PSA: String memory use reduction techniques


(Eric Wong) #1

Hopefully some of you are trying and enjoying Ruby 2.5 by now.
I figured I'd write about some changes to C Ruby over the years
which make it easier to reduce memory use.

String objects are often to blame for high memory usage in
Ruby applications. High memory usage limits scalability and
hurts performance by increasing memory traffic (GC overhead and
general access times).

Frozen string literals have been proposed as the default in
Ruby 3 but I remain against them for compatibility.
Meanwhile, Ruby has gained some transparent optimizations
along with some syntatic improvements to help programmers
reduce overheads further.

The String#-@ method was introduced back in Ruby 2.3 as
syntactic sugar for making frozen strings more succinctly
than String#freeze:

  # https://bugs.ruby-lang.org/issues/11782
  -"this string is frozen" # became equivalent to:
  "this string is frozen".freeze # from Ruby 2.2 and earlier

Starting with Ruby 2.5, the same String#-@ method will
deduplicate non-frozen strings:

  # https://bugs.ruby-lang.org/issues/13077
  original = -"this string is frozen"
  dynamic = -%w(this string is frozen).join(' ')
  # original.object_id == dynamic.object_id

Furthermore, writing -"literal" avoids allocation in the first
place in 2.5, just like "literal".freeze since Ruby 2.1.
So, if your code only needs to support Ruby 2.3+, you can
start using String#-@ and your 2.5 users can benefit from
more optimizations without relying on more fragile file-wide
(or process-wide) frozen string literals.

However, there's several places where you do not need
to worry about allocations because the VM does it for you!

Hash keys

···

---------

When given a non-frozen String as a hash key, Ruby transparently
duplicates and freezes the key to avoid data corruption
in case the original string is mutated [ruby-core:35410].

In the old days, frozen constants were used in some code bases
(e.g. mongrel) to reduce overhead from common hash keys. This
practice lives on in some places, but is no longer necessary for
the majority of cases. In fact, unnecessarily referencing
constants adds some memory overhead in the bytecode for inline
caching.

Since Ruby 2.1, using a string literal for Hash#[] and Hash#[]=,
and creating hash literals do not allocate new memory for keys.

In other words, there's no benefit in writing any of the
following:

  foo = { "key".freeze => nil } # unnecessary freeze
  foo["a".freeze] = true # unnecessary freeze
  foo["b".freeze] # unnecessary freeze

They are equivalent to the following, in all versions of Ruby:

  foo = { "key" => nil }
  foo["a"] = true
  foo["b"]

Note: this optimization does not apply to Hash subclasses.

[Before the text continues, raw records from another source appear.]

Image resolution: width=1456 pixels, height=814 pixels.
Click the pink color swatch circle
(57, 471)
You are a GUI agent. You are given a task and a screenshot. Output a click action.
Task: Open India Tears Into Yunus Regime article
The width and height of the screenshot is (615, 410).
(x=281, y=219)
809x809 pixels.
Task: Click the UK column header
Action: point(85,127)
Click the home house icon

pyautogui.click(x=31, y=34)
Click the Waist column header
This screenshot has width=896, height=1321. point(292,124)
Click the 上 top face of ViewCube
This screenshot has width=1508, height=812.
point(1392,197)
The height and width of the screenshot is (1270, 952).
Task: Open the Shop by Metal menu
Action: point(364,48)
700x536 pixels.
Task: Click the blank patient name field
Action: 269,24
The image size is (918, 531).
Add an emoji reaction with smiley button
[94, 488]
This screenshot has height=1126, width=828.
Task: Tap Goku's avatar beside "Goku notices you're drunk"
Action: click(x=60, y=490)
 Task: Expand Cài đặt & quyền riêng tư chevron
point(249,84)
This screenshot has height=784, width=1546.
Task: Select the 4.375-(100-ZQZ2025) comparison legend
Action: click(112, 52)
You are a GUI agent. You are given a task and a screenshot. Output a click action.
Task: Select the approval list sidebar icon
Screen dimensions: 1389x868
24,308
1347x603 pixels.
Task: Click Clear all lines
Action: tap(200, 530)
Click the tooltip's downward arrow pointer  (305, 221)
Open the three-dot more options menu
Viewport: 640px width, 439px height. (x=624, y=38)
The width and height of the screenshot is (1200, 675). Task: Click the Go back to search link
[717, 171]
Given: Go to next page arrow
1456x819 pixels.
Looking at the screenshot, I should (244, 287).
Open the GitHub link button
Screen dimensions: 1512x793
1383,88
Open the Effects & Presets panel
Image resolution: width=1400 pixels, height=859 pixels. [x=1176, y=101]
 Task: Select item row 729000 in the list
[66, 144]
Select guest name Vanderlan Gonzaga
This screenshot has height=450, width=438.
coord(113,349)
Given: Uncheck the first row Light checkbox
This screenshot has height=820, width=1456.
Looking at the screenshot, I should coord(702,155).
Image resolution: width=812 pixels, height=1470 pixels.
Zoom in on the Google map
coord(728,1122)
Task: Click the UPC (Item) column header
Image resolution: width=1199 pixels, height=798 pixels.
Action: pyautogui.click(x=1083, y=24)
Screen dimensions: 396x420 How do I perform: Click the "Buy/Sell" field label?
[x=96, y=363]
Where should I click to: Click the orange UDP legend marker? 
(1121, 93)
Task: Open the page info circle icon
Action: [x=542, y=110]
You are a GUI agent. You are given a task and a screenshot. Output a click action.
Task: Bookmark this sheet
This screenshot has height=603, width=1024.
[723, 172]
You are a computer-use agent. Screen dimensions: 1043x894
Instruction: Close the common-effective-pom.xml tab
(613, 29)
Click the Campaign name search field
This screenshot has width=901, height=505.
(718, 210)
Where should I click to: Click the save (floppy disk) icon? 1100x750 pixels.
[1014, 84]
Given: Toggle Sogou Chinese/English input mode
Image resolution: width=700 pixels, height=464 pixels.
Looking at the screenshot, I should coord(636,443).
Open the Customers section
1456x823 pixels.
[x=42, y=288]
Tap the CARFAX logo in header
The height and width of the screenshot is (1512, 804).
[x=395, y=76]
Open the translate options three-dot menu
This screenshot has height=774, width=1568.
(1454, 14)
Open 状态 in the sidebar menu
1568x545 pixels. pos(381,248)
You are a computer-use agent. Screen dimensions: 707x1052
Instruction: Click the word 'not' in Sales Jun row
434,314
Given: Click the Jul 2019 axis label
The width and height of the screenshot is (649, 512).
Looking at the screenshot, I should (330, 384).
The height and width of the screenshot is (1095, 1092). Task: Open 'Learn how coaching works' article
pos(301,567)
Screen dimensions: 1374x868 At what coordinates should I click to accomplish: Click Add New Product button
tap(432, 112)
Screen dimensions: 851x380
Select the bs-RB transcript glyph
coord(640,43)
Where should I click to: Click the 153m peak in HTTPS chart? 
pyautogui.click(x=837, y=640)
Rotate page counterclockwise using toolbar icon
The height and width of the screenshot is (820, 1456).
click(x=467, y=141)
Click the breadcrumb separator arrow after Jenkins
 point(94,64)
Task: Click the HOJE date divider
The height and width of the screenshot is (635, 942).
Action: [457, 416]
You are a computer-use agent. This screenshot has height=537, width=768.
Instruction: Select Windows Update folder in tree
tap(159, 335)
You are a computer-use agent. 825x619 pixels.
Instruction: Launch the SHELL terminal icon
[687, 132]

Furthermore, starting with Ruby 2.5, all untainted Strings used
as Hash keys are transparently duplicated to the frozen copy as
long as there's an identical reference to it in the source code.

Unfortunately, this does not help with tainted strings which
come from most parsers, yet. But since hardly anybody cares
about tainting in keys or at all, I've proposed to have it
removed in 2.6:

  https://bugs.ruby-lang.org/issues/14225

case/when statements
--------------------

Since Ruby 1.9.3, string literals in case/when clauses are
transparently frozen and deduplicated since Ruby 2.1:

  https://bugs.ruby-lang.org/issues/5000

Semi-automatic memory management
--------------------------------

(Perhaps a controversial topic)

String#clear exists since Ruby 1.9.1 and immediately releases
memory allocated from malloc(3). I use this to reduce memory
pressure and improve locality when working with large buffers.
In the C source code of Ruby, you will also find many uses of
"rb_str_resize(str, 0)" to clear buffers.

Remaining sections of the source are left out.